The late Claude Chabrol might be smiling from above at the thought that his mantle has been taken up so skillfully by writer-director Alain Guiraudie, who brings the older filmmaker’s characteristic mood of quiet menace in a cultured environment to this tale of lust and murder at a remote lakeside that serves as a gay cruising ground—a story with elements that are also reminiscent of the narrative style of Patricia Highsmith.
In a series of leisurely widescreen tableaux exquisitely shot by Claire Mathon, the film opens on a sunny summer’s day, introducing Franck (Pierre Deladonchamps), a handsome young man, as he parks, saunters through the woods to the beach, takes off his clothes and wades into the lake for a swim. Other men wander about through the trees or along the shore looking for signs from sunbathers or like-minded wanderers that a quick assignation might be in order. Noticing an overweight, unattractive older man sitting apart from anybody else, Franck swims back and joins him for some small talk. It turns out that the fellow, Henri (Patrick D’Assumcao), is a recently divorced vacationer who’s not looking to score but enjoys Franck’s company. Franck’s attention is diverted, however, when he spies Michel (Christophe Paou), a well-muscled guy with a major mustache, and is instantly intrigued by him. He follows Michel into the woods, only to find him engaged with another man, and exits the scene even as others are eying him.
During the following days, the three men settle into a pattern, with Franck and Henri conversing and Franck watching Michel until he takes a chance and introduces himself. That brings a reaction from another fellow who appears to be Michel’s jealous boyfriend and leads him off into the woods. That doesn’t deter Franck, however, who begins obsessively to observe the two until he sees something awful—the pair engaging in some horseplay in the water that turns into an apparent confrontation in which Michel drowns the man.

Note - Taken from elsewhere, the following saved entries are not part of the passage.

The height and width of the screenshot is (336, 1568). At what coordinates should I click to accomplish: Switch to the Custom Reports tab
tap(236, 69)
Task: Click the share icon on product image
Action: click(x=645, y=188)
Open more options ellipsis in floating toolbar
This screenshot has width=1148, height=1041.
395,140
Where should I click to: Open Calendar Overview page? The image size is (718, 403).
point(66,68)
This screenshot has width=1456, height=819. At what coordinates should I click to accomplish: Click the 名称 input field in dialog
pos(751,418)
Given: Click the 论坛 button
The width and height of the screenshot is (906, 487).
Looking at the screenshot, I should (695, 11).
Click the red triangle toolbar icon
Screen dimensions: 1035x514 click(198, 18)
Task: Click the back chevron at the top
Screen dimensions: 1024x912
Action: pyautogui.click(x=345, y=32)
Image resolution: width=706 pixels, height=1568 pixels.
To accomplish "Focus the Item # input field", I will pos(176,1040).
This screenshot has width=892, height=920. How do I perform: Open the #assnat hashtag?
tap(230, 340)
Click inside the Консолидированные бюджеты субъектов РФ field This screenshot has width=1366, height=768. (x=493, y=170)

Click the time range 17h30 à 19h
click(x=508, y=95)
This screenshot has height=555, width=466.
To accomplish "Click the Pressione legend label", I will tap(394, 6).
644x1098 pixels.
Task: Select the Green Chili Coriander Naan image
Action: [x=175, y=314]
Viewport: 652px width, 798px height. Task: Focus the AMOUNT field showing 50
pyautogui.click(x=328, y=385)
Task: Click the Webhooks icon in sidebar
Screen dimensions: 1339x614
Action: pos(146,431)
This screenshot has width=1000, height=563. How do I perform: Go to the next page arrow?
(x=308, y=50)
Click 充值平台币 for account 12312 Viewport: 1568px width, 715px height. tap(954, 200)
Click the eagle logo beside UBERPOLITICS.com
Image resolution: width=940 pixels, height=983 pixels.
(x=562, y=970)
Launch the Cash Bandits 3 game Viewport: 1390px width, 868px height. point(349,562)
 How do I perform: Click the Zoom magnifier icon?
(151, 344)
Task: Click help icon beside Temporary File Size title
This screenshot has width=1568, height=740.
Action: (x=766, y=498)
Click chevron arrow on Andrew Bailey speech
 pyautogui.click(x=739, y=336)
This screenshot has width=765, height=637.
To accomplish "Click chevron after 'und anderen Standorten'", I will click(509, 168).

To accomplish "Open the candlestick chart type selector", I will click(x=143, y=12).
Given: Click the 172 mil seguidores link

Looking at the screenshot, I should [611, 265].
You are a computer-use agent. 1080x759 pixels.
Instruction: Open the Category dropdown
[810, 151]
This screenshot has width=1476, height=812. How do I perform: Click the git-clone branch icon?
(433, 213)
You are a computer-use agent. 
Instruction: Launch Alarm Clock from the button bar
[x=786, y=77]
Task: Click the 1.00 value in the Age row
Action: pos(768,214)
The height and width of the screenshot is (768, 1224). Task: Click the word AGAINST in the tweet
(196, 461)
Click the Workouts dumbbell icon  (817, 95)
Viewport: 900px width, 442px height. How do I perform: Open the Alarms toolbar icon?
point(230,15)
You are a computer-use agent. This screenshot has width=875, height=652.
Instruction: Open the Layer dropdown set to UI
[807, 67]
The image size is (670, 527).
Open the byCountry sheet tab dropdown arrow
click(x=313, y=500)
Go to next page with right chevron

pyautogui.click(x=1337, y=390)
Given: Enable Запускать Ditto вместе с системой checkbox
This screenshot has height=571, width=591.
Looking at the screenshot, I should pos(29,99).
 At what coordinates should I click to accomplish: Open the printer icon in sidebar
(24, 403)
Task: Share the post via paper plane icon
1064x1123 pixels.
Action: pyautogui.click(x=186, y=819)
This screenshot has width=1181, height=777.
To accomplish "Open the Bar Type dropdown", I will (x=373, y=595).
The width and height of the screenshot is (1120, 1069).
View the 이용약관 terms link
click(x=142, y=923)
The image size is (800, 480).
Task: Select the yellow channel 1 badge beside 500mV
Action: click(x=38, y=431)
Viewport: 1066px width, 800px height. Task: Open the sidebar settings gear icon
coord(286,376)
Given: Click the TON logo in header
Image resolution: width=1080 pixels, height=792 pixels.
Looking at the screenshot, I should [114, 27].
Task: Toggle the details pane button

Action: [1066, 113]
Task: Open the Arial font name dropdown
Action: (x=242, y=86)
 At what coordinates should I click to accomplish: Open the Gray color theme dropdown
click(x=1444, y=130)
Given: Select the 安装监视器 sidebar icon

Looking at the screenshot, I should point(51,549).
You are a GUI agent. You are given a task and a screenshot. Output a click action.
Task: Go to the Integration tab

Franck’s reaction, however, is to grow even more impassioned over the thought of Michel. While continuing to talk with Henri—conversations that touch on loneliness, sex and obsession—he approaches Michel again and the two quickly are engaged in intense activity beneath the branches. What he’s witnessed haunts Franck, but though he questions Michel gingerly about the missing man, the killer is nonchalant—until the body is discovered and a police inspector (Jerome Chappette) shows up, asking questions. A thin, reedy fellow with unusually expressive hands, he prods both men to give him information, but they—along with the other regulars—offer no answers. Meanwhile Franck grows increasingly needy, wanting more than sex from Michel; but Michel refuses, saying that he needs to be discreet. And the tension between them, exacerbated by the inspector’s intrusions, begins to fester.
“Stranger by the Lake” isn’t a whodunit, of course—we’ve seen Michel commit the crime, just as Franck has. But it is a mystery, one concerned with larger issues of human needs and motives, addressed both through Franck and Henri’s colloquies and through the portrayal of the erotic rituals of searching, refusal and acceptance that the men circling one another in the forest perform. Why does Franck place himself in obvious danger in pursuit of fulfilling an obsessive, inexplicable desire? What drives paunchy, depressed Henri to come to the beach day after day, though he never evinces a desire to connect sexually with Franck or anyone else, and doesn’t even take a swim or go au naturel, as virtually all the other habitués of the lakeside idyll do? Still more generally, the film ruminates on the relationship between sex and death, something made especially acute by being situated in a gay environment where unprotected sex is the norm for some while terrifying others.
In the final reels, Guiraudie takes a more conventional turn, especially with the police investigation, which naturally causes a rift between Franck and Michel that invites Henri’s protective side. But even here anyone looking for a comfortably realistic denouement will be disappointed; this is a film of questions, not answers, and it maintains its oblique, suggestive character to the very end. It’s extremely graphic in its depiction of acts of sexual intimacy, which some may dismiss as pornographic in all but name. And its occasional flashes of mordant humor—particularly in scenes involving a voyeur (Mathieu Vervisch) who masturbates while watching panting couples but who’s uncommonly considerate of those who object, and genteel after actually engaging with another human being—will unsettle some viewers rather than bringing a nervous smile to their lips.
But Guiraudie observes it all with almost clinical detachment, as though performing anthropological research on an exotic culture that always remains as tantalizingly out of reach of our understanding as some objects of desire on the beach do from those who cast desperate glances at them. This is an extraordinarily atmospheric, unsettling film that raises mysteries that, in the end, remain defiantly insoluble.